» Your instructions: Retype, word for word, the stretch of the sled work solution below from "When a force is" through "direction of motion.".

» Passage provided:
/---

Question

A man pulls a sled a distance of $$231 \mathrm{~m}$$. The rope attached to the sled makes an angle of $$30.0^{\circ}$$ with the ground. The man exerts a force of $$775 \mathrm{~N}$$ on the rope. How much work does the man do in pulling the sled?

Answer

**step1 Understand the Formula for Work Done**

When a force is applied to an object, and the object moves a certain distance, work is done. If the force is applied at an angle to the direction of motion, only the component of the force acting in the direction of motion contributes to the work. The formula for work done in such a case is given by the product of the force, the distance, and the cosine of the angle between the force and the direction of motion.

$$W = F \times d \times \cos(\theta)$$

**step2 Identify the Given Values**

From the problem statement, we identify the force exerted by the man, the distance the sled is pulled, and the angle the rope makes with the ground. These values are essential for calculating the work done.

$$F = 775 \mathrm{~N}$$
$$d = 231 \mathrm{~m}$$
$$\theta = 30.0^{\circ}$$

**step3 Calculate the Cosine of the Angle**

To use the work formula, we need to find the value of the cosine of the given angle, $$30.0^{\circ}$$. This is a standard trigonometric value.

$$\cos(30.0^{\circ}) \approx 0.8660$$

**step4 Calculate the Total Work Done**

Now, substitute the identified values for force, distance, and the cosine of the angle into the work formula and perform the multiplication. The resulting value will be the total work done, measured in Joules (J).

$$W = 775 \mathrm{~N} \times 231 \mathrm{~m} \times 0.8660$$

$$W \approx 155026 \mathrm{~J}$$

Rounding to three significant figures, as per the precision of the given values:

$$W \approx 155000 \mathrm{~J}$$

Alternative answer

Answer: 155,000 J Explain
This is a question about how much "work" is done when a force makes something move. It's important to remember that only the part of the force that's pulling in the direction of movement actually counts for work! . The solving step is:

First, I noticed that the man isn't pulling the sled perfectly straight along the ground. The rope is at an angle, like when you pull a toy wagon. So, not all of his pulling force is actually making the sled go forward. Only the part of the force that's pushing or pulling in the direction the object is moving does "work."

\---

Data listing:
/---

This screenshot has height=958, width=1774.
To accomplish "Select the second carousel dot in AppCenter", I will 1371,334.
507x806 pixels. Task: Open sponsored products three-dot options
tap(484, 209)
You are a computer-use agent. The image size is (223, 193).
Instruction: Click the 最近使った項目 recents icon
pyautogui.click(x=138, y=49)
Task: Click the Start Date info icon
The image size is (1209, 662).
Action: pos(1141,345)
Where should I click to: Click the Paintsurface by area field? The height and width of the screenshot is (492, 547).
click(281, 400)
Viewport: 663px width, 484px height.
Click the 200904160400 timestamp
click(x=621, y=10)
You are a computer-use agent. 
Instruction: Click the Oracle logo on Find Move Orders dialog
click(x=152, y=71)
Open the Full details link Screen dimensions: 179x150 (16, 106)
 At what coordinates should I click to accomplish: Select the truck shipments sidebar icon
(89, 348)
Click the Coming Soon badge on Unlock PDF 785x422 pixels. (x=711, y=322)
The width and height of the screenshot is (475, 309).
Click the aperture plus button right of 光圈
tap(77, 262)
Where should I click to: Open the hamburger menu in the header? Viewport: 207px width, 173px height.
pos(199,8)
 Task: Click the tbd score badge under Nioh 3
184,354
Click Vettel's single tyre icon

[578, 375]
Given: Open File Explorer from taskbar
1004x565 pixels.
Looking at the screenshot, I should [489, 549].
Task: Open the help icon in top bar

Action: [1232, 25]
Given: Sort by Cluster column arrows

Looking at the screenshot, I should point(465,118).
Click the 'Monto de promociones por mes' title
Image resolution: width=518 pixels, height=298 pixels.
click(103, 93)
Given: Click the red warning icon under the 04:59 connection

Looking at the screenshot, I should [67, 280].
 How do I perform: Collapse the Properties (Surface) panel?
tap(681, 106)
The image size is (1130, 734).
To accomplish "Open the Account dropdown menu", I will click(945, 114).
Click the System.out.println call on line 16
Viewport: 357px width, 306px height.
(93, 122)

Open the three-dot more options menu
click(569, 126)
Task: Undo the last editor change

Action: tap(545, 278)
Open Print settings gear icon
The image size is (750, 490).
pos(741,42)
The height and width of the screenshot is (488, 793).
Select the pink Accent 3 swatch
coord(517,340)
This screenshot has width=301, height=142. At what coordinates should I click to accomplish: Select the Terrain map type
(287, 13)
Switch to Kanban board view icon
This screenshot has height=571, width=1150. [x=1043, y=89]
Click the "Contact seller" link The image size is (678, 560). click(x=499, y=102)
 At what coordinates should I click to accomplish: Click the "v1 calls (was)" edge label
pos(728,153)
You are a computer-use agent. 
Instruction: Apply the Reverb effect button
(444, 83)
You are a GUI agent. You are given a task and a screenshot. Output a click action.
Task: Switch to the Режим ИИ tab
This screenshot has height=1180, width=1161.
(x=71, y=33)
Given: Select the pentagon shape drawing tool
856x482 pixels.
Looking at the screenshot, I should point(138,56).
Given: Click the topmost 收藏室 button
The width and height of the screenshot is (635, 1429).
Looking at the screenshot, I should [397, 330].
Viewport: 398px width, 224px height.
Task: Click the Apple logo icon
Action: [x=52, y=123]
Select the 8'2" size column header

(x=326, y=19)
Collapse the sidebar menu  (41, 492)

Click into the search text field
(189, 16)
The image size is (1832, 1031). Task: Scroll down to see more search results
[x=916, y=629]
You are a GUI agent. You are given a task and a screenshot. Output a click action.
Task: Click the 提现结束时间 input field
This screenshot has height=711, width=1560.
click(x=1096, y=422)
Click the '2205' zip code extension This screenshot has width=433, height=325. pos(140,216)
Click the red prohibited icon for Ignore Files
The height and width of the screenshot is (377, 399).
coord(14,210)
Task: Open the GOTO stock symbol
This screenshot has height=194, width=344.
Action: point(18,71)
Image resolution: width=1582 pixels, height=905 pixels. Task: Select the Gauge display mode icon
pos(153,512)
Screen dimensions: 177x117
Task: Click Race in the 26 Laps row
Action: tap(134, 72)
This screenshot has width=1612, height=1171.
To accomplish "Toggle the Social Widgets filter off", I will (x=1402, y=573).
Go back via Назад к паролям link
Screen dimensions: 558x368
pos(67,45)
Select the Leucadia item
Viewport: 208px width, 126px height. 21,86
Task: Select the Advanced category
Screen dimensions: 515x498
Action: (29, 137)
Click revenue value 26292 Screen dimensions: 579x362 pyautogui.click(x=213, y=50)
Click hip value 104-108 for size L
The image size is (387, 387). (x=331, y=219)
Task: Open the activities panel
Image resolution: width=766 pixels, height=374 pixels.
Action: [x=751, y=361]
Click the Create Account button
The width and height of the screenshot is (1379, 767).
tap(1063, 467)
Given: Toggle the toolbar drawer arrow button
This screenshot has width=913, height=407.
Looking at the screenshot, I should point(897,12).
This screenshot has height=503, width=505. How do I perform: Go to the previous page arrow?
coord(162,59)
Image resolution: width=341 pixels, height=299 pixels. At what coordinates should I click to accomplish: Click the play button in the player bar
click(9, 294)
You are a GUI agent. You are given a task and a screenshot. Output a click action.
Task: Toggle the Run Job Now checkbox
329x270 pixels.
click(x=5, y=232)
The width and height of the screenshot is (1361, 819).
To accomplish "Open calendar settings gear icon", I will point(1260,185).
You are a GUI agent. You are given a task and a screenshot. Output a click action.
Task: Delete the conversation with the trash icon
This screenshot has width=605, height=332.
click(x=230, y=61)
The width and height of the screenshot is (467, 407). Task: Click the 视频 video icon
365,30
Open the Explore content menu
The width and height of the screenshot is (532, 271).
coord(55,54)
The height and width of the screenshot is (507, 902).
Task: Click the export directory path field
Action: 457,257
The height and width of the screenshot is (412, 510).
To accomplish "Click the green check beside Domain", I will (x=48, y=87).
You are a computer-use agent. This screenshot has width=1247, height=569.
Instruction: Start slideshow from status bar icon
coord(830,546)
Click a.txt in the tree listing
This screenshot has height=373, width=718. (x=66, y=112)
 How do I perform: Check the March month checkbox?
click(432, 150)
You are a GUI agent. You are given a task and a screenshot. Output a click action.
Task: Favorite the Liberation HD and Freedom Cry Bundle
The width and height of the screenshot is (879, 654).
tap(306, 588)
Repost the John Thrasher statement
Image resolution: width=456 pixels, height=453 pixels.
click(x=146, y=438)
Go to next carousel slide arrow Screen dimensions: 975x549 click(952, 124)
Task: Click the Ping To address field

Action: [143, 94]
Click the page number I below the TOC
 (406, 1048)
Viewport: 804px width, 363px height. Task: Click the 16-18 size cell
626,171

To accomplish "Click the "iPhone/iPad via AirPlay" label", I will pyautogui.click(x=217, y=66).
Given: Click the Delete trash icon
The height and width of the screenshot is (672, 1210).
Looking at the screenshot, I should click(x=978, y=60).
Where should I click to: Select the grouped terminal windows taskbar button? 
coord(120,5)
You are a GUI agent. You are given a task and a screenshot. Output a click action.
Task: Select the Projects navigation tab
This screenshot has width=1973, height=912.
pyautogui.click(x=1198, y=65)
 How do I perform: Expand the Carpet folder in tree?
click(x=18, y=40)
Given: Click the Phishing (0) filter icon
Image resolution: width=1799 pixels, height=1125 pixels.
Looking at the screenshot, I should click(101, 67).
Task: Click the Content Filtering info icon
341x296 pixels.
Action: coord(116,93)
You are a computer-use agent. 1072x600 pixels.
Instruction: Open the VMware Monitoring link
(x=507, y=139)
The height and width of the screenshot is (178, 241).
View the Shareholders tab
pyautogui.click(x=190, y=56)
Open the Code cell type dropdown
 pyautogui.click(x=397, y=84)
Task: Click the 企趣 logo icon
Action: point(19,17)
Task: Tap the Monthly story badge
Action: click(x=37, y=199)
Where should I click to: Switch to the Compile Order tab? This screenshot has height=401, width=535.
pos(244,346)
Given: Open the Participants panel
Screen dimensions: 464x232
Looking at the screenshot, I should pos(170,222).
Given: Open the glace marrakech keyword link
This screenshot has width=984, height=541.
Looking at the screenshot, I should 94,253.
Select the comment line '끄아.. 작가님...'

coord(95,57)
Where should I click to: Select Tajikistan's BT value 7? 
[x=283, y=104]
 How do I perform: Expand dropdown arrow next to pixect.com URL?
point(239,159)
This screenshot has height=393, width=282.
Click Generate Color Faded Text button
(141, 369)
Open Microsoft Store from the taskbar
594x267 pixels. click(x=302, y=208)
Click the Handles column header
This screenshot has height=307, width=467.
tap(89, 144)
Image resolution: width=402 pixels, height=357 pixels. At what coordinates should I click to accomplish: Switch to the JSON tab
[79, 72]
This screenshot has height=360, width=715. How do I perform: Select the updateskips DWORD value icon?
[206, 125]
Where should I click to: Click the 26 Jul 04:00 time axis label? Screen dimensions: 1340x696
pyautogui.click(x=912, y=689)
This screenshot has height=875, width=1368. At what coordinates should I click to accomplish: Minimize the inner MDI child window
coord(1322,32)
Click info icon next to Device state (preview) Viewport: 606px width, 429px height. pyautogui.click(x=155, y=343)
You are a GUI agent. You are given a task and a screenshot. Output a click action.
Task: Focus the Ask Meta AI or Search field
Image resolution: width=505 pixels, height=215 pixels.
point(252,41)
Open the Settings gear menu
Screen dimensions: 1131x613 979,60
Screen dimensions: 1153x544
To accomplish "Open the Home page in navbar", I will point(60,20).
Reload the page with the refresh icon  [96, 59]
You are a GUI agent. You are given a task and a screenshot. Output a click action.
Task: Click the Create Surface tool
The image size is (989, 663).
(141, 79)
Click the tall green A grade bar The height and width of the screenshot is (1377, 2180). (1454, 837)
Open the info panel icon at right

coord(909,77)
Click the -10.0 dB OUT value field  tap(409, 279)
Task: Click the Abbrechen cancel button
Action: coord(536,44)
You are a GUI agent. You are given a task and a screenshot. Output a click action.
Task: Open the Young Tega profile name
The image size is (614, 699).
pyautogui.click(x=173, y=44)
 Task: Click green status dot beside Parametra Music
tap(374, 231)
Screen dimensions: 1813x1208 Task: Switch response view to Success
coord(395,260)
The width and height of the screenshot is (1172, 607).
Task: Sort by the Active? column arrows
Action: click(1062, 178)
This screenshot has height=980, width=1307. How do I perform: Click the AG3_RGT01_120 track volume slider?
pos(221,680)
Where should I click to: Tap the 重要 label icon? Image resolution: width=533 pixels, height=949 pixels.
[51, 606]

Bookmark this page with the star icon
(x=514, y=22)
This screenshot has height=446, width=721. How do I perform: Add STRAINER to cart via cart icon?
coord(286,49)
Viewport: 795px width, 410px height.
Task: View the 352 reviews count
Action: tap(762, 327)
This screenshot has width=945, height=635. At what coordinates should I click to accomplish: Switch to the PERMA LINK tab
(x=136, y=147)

\---

» Full answer:
When a force is applied to an object, and the object moves a certain distance, work is done. If the force is applied at an angle to the direction of motion, only the component of the force acting in the direction of motion contributes to the work. The formula for work done in such a case is given by the product of the force, the distance, and the cosine of the angle between the force and the direction of motion.